Reproduce each record below exactly as written.

** TASK MATERIAL follows **

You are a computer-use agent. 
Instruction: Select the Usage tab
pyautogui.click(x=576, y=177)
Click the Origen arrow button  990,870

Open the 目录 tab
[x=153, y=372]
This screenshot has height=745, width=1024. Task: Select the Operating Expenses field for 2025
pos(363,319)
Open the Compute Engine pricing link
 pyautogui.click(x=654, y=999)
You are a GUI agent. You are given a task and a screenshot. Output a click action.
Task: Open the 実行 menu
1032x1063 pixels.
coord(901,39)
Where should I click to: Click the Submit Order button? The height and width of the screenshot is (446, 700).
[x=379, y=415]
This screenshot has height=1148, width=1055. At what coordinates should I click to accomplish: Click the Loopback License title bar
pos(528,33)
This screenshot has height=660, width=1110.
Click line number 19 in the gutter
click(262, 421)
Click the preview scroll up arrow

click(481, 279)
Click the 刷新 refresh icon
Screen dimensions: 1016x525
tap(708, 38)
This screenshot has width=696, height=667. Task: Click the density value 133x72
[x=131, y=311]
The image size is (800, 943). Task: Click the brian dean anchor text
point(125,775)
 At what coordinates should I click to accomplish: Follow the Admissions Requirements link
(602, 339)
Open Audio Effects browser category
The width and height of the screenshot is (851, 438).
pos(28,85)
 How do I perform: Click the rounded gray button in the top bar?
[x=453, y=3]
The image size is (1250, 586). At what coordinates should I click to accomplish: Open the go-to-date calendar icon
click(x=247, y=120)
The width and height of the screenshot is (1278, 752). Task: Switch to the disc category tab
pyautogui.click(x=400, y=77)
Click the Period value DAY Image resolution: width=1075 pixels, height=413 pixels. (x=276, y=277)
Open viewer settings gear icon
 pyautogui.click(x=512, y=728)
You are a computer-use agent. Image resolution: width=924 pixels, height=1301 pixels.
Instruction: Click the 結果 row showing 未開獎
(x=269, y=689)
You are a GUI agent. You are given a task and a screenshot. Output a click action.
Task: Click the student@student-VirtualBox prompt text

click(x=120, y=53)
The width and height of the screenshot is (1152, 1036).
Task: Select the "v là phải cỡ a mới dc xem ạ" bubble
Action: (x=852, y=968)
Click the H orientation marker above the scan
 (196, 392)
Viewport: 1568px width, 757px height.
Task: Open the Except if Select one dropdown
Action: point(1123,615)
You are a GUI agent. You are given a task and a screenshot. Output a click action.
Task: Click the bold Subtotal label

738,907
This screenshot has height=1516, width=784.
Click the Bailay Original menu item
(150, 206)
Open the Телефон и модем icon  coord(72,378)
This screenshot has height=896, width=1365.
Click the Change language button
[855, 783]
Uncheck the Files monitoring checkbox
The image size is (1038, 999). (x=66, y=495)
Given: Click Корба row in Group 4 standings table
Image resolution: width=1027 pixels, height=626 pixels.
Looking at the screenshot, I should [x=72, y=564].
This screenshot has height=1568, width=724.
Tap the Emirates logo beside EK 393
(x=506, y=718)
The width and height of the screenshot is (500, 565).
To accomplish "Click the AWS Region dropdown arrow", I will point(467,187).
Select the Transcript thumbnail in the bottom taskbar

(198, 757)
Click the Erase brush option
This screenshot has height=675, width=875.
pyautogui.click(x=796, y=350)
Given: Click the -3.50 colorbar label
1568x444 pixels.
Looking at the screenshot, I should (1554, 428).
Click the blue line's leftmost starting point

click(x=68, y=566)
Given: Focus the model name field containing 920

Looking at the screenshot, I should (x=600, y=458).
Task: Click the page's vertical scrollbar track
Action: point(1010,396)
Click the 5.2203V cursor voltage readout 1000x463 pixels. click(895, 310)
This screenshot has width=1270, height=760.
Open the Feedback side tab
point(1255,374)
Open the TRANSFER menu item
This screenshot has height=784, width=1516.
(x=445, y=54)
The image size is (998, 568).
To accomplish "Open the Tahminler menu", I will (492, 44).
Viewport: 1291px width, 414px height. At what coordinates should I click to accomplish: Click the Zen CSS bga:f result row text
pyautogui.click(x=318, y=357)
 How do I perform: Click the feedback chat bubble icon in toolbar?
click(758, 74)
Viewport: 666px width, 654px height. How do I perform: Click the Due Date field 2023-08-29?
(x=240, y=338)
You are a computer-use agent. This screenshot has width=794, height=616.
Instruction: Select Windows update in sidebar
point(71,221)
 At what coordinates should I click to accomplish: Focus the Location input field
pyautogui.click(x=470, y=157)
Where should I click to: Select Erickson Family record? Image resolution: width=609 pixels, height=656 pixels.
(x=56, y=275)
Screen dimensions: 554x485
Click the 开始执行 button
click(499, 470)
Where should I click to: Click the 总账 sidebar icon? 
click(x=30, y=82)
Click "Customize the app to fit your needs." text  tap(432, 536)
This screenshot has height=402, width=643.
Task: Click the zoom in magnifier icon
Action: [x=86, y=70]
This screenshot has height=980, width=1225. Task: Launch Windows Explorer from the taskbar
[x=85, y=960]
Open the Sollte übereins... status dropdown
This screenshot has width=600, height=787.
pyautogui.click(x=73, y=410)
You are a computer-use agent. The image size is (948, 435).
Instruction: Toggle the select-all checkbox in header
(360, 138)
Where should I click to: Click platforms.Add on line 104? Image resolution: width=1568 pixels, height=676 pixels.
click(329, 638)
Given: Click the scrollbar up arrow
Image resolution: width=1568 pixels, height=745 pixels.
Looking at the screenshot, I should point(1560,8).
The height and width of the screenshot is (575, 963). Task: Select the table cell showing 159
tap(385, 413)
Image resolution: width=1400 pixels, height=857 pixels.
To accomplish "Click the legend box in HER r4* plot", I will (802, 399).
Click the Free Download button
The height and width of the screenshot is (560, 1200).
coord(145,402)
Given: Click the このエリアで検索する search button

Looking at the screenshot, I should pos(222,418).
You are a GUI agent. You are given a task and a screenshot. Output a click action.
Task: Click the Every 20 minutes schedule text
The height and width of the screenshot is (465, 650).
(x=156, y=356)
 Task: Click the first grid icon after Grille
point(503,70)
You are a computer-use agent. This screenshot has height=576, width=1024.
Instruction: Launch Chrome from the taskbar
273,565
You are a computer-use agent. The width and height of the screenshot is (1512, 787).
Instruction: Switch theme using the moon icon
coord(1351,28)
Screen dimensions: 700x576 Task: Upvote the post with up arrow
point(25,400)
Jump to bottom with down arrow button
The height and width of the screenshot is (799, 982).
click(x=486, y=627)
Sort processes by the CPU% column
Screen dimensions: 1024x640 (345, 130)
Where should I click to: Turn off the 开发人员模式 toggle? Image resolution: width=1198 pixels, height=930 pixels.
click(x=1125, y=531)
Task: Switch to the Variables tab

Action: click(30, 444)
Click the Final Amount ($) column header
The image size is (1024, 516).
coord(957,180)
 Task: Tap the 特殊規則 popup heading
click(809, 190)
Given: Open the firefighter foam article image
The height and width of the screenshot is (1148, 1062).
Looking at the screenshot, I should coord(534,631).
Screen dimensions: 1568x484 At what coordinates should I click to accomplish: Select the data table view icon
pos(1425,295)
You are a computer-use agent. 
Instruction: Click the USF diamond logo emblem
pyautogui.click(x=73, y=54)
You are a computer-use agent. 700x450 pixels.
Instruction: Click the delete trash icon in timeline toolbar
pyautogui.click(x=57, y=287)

** End of TASK MATERIAL **

### TASK OUTPUT
You are a computer-use agent. 
Instruction: Select the Usage tab
pyautogui.click(x=576, y=177)
Click the Origen arrow button  990,870

Open the 目录 tab
[x=153, y=372]
This screenshot has height=745, width=1024. Task: Select the Operating Expenses field for 2025
pos(363,319)
Open the Compute Engine pricing link
 pyautogui.click(x=654, y=999)
You are a GUI agent. You are given a task and a screenshot. Output a click action.
Task: Open the 実行 menu
1032x1063 pixels.
coord(901,39)
Where should I click to: Click the Submit Order button? The height and width of the screenshot is (446, 700).
[x=379, y=415]
This screenshot has height=1148, width=1055. At what coordinates should I click to accomplish: Click the Loopback License title bar
pos(528,33)
This screenshot has height=660, width=1110.
Click line number 19 in the gutter
click(262, 421)
Click the preview scroll up arrow

click(481, 279)
Click the 刷新 refresh icon
Screen dimensions: 1016x525
tap(708, 38)
This screenshot has width=696, height=667. Task: Click the density value 133x72
[x=131, y=311]
The image size is (800, 943). Task: Click the brian dean anchor text
point(125,775)
 At what coordinates should I click to accomplish: Follow the Admissions Requirements link
(602, 339)
Open Audio Effects browser category
The width and height of the screenshot is (851, 438).
pos(28,85)
 How do I perform: Click the rounded gray button in the top bar?
[x=453, y=3]
The image size is (1250, 586). At what coordinates should I click to accomplish: Open the go-to-date calendar icon
click(x=247, y=120)
The width and height of the screenshot is (1278, 752). Task: Switch to the disc category tab
pyautogui.click(x=400, y=77)
Click the Period value DAY Image resolution: width=1075 pixels, height=413 pixels. (x=276, y=277)
Open viewer settings gear icon
 pyautogui.click(x=512, y=728)
You are a computer-use agent. Image resolution: width=924 pixels, height=1301 pixels.
Instruction: Click the 結果 row showing 未開獎
(x=269, y=689)
You are a GUI agent. You are given a task and a screenshot. Output a click action.
Task: Click the student@student-VirtualBox prompt text

click(x=120, y=53)
The width and height of the screenshot is (1152, 1036).
Task: Select the "v là phải cỡ a mới dc xem ạ" bubble
Action: (x=852, y=968)
Click the H orientation marker above the scan
 (196, 392)
Viewport: 1568px width, 757px height.
Task: Open the Except if Select one dropdown
Action: point(1123,615)
You are a GUI agent. You are given a task and a screenshot. Output a click action.
Task: Click the bold Subtotal label

738,907
This screenshot has height=1516, width=784.
Click the Bailay Original menu item
(150, 206)
Open the Телефон и модем icon  coord(72,378)
This screenshot has height=896, width=1365.
Click the Change language button
[855, 783]
Uncheck the Files monitoring checkbox
The image size is (1038, 999). (x=66, y=495)
Given: Click Корба row in Group 4 standings table
Image resolution: width=1027 pixels, height=626 pixels.
Looking at the screenshot, I should [x=72, y=564].
This screenshot has height=1568, width=724.
Tap the Emirates logo beside EK 393
(x=506, y=718)
The width and height of the screenshot is (500, 565).
To accomplish "Click the AWS Region dropdown arrow", I will point(467,187).
Select the Transcript thumbnail in the bottom taskbar

(198, 757)
Click the Erase brush option
This screenshot has height=675, width=875.
pyautogui.click(x=796, y=350)
Given: Click the -3.50 colorbar label
1568x444 pixels.
Looking at the screenshot, I should (1554, 428).
Click the blue line's leftmost starting point

click(x=68, y=566)
Given: Focus the model name field containing 920

Looking at the screenshot, I should (x=600, y=458).
Task: Click the page's vertical scrollbar track
Action: point(1010,396)
Click the 5.2203V cursor voltage readout 1000x463 pixels. click(895, 310)
This screenshot has width=1270, height=760.
Open the Feedback side tab
point(1255,374)
Open the TRANSFER menu item
This screenshot has height=784, width=1516.
(x=445, y=54)
The image size is (998, 568).
To accomplish "Open the Tahminler menu", I will (492, 44).
Viewport: 1291px width, 414px height. At what coordinates should I click to accomplish: Click the Zen CSS bga:f result row text
pyautogui.click(x=318, y=357)
 How do I perform: Click the feedback chat bubble icon in toolbar?
click(758, 74)
Viewport: 666px width, 654px height. How do I perform: Click the Due Date field 2023-08-29?
(x=240, y=338)
You are a computer-use agent. This screenshot has width=794, height=616.
Instruction: Select Windows update in sidebar
point(71,221)
 At what coordinates should I click to accomplish: Focus the Location input field
pyautogui.click(x=470, y=157)
Where should I click to: Select Erickson Family record? Image resolution: width=609 pixels, height=656 pixels.
(x=56, y=275)
Screen dimensions: 554x485
Click the 开始执行 button
click(499, 470)
Where should I click to: Click the 总账 sidebar icon? 
click(x=30, y=82)
Click "Customize the app to fit your needs." text  tap(432, 536)
This screenshot has height=402, width=643.
Task: Click the zoom in magnifier icon
Action: [x=86, y=70]
This screenshot has height=980, width=1225. Task: Launch Windows Explorer from the taskbar
[x=85, y=960]
Open the Sollte übereins... status dropdown
This screenshot has width=600, height=787.
pyautogui.click(x=73, y=410)
You are a computer-use agent. The image size is (948, 435).
Instruction: Toggle the select-all checkbox in header
(360, 138)
Where should I click to: Click platforms.Add on line 104? Image resolution: width=1568 pixels, height=676 pixels.
click(329, 638)
Given: Click the scrollbar up arrow
Image resolution: width=1568 pixels, height=745 pixels.
Looking at the screenshot, I should point(1560,8).
The height and width of the screenshot is (575, 963). Task: Select the table cell showing 159
tap(385, 413)
Image resolution: width=1400 pixels, height=857 pixels.
To accomplish "Click the legend box in HER r4* plot", I will (802, 399).
Click the Free Download button
The height and width of the screenshot is (560, 1200).
coord(145,402)
Given: Click the このエリアで検索する search button

Looking at the screenshot, I should pos(222,418).
You are a GUI agent. You are given a task and a screenshot. Output a click action.
Task: Click the Every 20 minutes schedule text
The height and width of the screenshot is (465, 650).
(x=156, y=356)
 Task: Click the first grid icon after Grille
point(503,70)
You are a computer-use agent. This screenshot has height=576, width=1024.
Instruction: Launch Chrome from the taskbar
273,565
You are a computer-use agent. The width and height of the screenshot is (1512, 787).
Instruction: Switch theme using the moon icon
coord(1351,28)
Screen dimensions: 700x576 Task: Upvote the post with up arrow
point(25,400)
Jump to bottom with down arrow button
The height and width of the screenshot is (799, 982).
click(x=486, y=627)
Sort processes by the CPU% column
Screen dimensions: 1024x640 (345, 130)
Where should I click to: Turn off the 开发人员模式 toggle? Image resolution: width=1198 pixels, height=930 pixels.
click(x=1125, y=531)
Task: Switch to the Variables tab

Action: click(30, 444)
Click the Final Amount ($) column header
The image size is (1024, 516).
coord(957,180)
 Task: Tap the 特殊規則 popup heading
click(809, 190)
Given: Open the firefighter foam article image
The height and width of the screenshot is (1148, 1062).
Looking at the screenshot, I should coord(534,631).
Screen dimensions: 1568x484 At what coordinates should I click to accomplish: Select the data table view icon
pos(1425,295)
You are a computer-use agent. 
Instruction: Click the USF diamond logo emblem
pyautogui.click(x=73, y=54)
You are a computer-use agent. 700x450 pixels.
Instruction: Click the delete trash icon in timeline toolbar
pyautogui.click(x=57, y=287)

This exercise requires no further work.